When marriage first came into being formally with laws and rules, it was seen more as a business negotiation set up to keep wealth & property in family lines and to make children "legitimate heirs." Love only came into the picture as a basis for marriage in the past two centuries.

Marriage has morphed over time and taken on more and more responsibility that is not healthy or even realistic to ask of two human beings.

In her book, Marriage, a History: How Love Conquered Marriage, Stephanie Coontz comments that never before has a culture set such high standards for what marriage should be and do for a person and a society. In the last two hundred years, marriage has evolved from a union designed to meet only our most basic needs to an institution wherein all of our needs are expected to be taken care of. Husbands and wives in the Western world have come to expect their mates to satisfy and fulfill their every need - physical, social, economic, emotional and intellectual.
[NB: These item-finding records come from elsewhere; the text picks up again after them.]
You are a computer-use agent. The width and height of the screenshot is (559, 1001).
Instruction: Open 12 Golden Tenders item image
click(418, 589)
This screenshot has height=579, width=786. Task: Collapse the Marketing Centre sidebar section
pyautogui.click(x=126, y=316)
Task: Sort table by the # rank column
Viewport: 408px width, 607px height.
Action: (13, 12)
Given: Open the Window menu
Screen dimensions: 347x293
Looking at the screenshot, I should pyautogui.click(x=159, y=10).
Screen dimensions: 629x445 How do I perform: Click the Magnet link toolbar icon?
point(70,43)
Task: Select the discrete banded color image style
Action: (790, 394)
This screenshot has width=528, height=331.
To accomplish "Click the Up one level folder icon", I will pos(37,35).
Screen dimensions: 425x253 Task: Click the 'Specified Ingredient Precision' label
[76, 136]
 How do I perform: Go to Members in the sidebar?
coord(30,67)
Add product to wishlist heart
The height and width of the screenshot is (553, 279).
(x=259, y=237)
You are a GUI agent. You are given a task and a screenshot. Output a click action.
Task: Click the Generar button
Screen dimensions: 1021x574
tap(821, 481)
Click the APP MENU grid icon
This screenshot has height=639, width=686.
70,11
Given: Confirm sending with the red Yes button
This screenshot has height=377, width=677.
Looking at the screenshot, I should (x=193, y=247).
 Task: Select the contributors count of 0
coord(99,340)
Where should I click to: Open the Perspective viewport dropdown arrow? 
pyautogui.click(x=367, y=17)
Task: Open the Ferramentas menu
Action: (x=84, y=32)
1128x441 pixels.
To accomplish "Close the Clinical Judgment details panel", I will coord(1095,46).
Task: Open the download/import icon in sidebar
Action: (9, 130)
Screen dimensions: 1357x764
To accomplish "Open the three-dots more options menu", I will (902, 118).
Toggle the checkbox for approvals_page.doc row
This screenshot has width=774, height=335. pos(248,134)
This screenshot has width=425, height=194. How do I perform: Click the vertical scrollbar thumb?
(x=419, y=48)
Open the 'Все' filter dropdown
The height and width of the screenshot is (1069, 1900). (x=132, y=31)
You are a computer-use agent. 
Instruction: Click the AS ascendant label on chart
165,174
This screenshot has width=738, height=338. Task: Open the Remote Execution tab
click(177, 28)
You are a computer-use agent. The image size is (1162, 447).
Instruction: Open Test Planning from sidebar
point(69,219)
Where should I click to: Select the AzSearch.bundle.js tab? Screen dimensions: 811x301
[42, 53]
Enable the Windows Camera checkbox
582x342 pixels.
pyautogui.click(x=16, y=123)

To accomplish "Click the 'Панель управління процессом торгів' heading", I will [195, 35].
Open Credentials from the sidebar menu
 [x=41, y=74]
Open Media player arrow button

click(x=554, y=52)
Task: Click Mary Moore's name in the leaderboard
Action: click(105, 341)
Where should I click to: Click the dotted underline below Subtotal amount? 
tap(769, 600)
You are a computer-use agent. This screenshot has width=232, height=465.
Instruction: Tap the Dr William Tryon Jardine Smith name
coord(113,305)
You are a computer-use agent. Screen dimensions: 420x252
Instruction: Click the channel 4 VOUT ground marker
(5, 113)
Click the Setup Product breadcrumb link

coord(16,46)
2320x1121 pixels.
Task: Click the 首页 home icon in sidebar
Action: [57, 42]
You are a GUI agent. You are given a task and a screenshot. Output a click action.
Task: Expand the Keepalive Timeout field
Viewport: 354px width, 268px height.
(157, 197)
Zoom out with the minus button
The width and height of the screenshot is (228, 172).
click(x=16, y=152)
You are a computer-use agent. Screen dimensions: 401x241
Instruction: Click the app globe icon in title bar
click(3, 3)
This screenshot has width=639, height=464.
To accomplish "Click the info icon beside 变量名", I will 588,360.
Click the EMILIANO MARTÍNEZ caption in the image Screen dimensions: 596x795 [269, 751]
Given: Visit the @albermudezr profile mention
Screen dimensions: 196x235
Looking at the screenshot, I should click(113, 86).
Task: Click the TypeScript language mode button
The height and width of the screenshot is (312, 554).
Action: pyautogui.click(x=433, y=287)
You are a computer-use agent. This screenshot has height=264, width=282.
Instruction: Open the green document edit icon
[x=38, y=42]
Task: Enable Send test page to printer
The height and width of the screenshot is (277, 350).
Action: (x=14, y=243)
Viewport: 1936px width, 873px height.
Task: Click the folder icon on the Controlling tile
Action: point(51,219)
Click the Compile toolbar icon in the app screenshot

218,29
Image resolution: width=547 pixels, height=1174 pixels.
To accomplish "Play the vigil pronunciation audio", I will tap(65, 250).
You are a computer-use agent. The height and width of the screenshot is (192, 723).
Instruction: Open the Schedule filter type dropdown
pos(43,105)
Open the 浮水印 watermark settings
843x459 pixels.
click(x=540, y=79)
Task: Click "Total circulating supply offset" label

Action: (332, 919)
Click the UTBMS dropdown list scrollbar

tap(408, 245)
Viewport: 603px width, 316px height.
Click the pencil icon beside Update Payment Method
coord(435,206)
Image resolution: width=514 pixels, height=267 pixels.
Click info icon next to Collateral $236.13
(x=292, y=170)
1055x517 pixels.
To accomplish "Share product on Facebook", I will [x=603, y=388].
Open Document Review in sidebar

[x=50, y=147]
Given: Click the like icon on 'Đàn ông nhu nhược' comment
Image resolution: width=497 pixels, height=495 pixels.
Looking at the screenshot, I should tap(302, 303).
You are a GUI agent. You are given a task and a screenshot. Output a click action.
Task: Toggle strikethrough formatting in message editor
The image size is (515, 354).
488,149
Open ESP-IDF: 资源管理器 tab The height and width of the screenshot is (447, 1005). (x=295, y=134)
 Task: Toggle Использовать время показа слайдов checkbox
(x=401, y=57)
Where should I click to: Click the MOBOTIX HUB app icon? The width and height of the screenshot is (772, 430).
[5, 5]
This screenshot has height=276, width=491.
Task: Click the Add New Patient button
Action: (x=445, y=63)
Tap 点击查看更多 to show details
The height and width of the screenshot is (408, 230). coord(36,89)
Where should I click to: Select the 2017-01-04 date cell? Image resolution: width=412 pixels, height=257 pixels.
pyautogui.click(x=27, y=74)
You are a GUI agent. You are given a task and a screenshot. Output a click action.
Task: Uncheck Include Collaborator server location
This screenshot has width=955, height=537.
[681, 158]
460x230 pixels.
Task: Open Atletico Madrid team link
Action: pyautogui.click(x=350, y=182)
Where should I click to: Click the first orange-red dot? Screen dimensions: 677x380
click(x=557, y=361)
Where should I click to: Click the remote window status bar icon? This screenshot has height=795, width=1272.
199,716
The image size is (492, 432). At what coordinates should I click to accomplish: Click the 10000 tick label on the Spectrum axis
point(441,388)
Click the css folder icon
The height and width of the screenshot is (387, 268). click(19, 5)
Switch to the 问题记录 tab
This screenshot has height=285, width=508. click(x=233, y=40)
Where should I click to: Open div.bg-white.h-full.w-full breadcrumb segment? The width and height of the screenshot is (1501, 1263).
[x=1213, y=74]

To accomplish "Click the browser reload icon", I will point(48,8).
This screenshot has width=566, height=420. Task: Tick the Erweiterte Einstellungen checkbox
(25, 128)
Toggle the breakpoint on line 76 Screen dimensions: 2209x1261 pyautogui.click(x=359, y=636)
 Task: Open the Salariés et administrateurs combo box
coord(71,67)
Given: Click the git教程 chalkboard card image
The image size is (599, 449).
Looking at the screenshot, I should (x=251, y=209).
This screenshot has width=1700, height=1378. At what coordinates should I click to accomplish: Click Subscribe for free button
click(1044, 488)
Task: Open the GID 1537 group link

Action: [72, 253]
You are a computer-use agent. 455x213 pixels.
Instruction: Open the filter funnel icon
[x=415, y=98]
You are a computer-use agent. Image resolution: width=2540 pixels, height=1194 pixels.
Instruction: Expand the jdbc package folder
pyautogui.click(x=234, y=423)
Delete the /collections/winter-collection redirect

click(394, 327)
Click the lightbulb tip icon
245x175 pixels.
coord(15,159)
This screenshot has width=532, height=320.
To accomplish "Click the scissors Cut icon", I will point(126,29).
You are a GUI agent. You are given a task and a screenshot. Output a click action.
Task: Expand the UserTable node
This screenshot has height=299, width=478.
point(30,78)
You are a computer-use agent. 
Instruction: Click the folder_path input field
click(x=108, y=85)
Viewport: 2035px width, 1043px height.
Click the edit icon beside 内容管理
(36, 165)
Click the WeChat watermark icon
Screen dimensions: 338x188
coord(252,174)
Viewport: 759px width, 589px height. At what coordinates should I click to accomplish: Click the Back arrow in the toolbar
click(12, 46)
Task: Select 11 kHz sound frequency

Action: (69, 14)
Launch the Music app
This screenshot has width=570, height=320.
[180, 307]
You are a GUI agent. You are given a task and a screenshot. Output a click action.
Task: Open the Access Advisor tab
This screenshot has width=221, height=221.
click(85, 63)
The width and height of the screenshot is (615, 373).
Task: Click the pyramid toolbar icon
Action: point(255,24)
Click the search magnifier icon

Coontz believes that, although the intention of having marriage satisfy more needs was meant to strengthen the institution, the unrealistic nature of these expectations actually threatens the stability of marriage.

We have set the bar of marriage so high that it is next to impossible to reach it, yet we shame and judge those who can't maintain it and we commend those who "stick it out," or stay and suffer. What's wrong with this picture?

I'm thrilled that there is a Marriage Project and that people want to preserve the highest form of commitment we have. But please don't make people feel worse than they already do when they can't make their marriage work. Square pegs don't fit into round holes and denigrating them only makes a bad and sad situation worse.